THE TASK: For each record below, write an exact copy.

PROVIDED INFORMATION:
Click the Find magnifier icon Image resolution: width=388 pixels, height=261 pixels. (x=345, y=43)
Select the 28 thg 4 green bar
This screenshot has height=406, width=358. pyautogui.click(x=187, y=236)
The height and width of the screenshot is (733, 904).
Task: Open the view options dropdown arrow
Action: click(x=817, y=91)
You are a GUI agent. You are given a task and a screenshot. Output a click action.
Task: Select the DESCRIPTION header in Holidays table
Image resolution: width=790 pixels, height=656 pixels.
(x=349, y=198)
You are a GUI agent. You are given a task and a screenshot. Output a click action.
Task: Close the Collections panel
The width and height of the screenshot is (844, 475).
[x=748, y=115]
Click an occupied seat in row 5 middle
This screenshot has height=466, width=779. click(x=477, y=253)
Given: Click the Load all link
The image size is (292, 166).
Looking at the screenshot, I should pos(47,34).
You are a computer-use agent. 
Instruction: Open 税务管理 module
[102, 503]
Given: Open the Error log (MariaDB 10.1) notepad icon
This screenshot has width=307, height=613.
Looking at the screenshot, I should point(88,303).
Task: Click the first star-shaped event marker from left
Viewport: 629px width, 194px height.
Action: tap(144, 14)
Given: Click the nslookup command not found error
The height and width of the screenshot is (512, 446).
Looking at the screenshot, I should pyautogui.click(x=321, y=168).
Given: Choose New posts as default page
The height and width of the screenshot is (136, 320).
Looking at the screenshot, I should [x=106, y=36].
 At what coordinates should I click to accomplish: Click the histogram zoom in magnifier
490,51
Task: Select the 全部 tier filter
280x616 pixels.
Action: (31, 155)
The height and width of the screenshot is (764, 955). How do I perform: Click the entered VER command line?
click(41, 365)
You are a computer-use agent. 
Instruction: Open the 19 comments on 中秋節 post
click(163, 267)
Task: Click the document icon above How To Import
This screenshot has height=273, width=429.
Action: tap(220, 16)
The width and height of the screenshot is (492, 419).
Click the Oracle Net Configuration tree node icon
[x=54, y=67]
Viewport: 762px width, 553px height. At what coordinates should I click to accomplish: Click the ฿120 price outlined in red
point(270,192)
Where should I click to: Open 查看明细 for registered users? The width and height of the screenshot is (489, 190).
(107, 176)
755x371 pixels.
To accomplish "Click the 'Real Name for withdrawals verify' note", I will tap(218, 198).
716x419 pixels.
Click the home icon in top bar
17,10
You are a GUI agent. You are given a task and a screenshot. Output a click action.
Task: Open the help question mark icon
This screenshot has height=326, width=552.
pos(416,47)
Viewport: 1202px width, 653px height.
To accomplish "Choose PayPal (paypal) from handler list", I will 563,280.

TASK OUTPUT:
Click the Find magnifier icon Image resolution: width=388 pixels, height=261 pixels. (x=345, y=43)
Select the 28 thg 4 green bar
This screenshot has height=406, width=358. pyautogui.click(x=187, y=236)
The height and width of the screenshot is (733, 904).
Task: Open the view options dropdown arrow
Action: click(x=817, y=91)
You are a GUI agent. You are given a task and a screenshot. Output a click action.
Task: Select the DESCRIPTION header in Holidays table
Image resolution: width=790 pixels, height=656 pixels.
(x=349, y=198)
You are a GUI agent. You are given a task and a screenshot. Output a click action.
Task: Close the Collections panel
The width and height of the screenshot is (844, 475).
[x=748, y=115]
Click an occupied seat in row 5 middle
This screenshot has height=466, width=779. click(x=477, y=253)
Given: Click the Load all link
The image size is (292, 166).
Looking at the screenshot, I should pos(47,34).
You are a computer-use agent. 
Instruction: Open 税务管理 module
[102, 503]
Given: Open the Error log (MariaDB 10.1) notepad icon
This screenshot has width=307, height=613.
Looking at the screenshot, I should point(88,303).
Task: Click the first star-shaped event marker from left
Viewport: 629px width, 194px height.
Action: tap(144, 14)
Given: Click the nslookup command not found error
The height and width of the screenshot is (512, 446).
Looking at the screenshot, I should pyautogui.click(x=321, y=168).
Given: Choose New posts as default page
The height and width of the screenshot is (136, 320).
Looking at the screenshot, I should [x=106, y=36].
 At what coordinates should I click to accomplish: Click the histogram zoom in magnifier
490,51
Task: Select the 全部 tier filter
280x616 pixels.
Action: (31, 155)
The height and width of the screenshot is (764, 955). How do I perform: Click the entered VER command line?
click(41, 365)
You are a computer-use agent. 
Instruction: Open the 19 comments on 中秋節 post
click(163, 267)
Task: Click the document icon above How To Import
This screenshot has height=273, width=429.
Action: tap(220, 16)
The width and height of the screenshot is (492, 419).
Click the Oracle Net Configuration tree node icon
[x=54, y=67]
Viewport: 762px width, 553px height. At what coordinates should I click to accomplish: Click the ฿120 price outlined in red
point(270,192)
Where should I click to: Open 查看明细 for registered users? The width and height of the screenshot is (489, 190).
(107, 176)
755x371 pixels.
To accomplish "Click the 'Real Name for withdrawals verify' note", I will tap(218, 198).
716x419 pixels.
Click the home icon in top bar
17,10
You are a GUI agent. You are given a task and a screenshot. Output a click action.
Task: Open the help question mark icon
This screenshot has height=326, width=552.
pos(416,47)
Viewport: 1202px width, 653px height.
To accomplish "Choose PayPal (paypal) from handler list", I will 563,280.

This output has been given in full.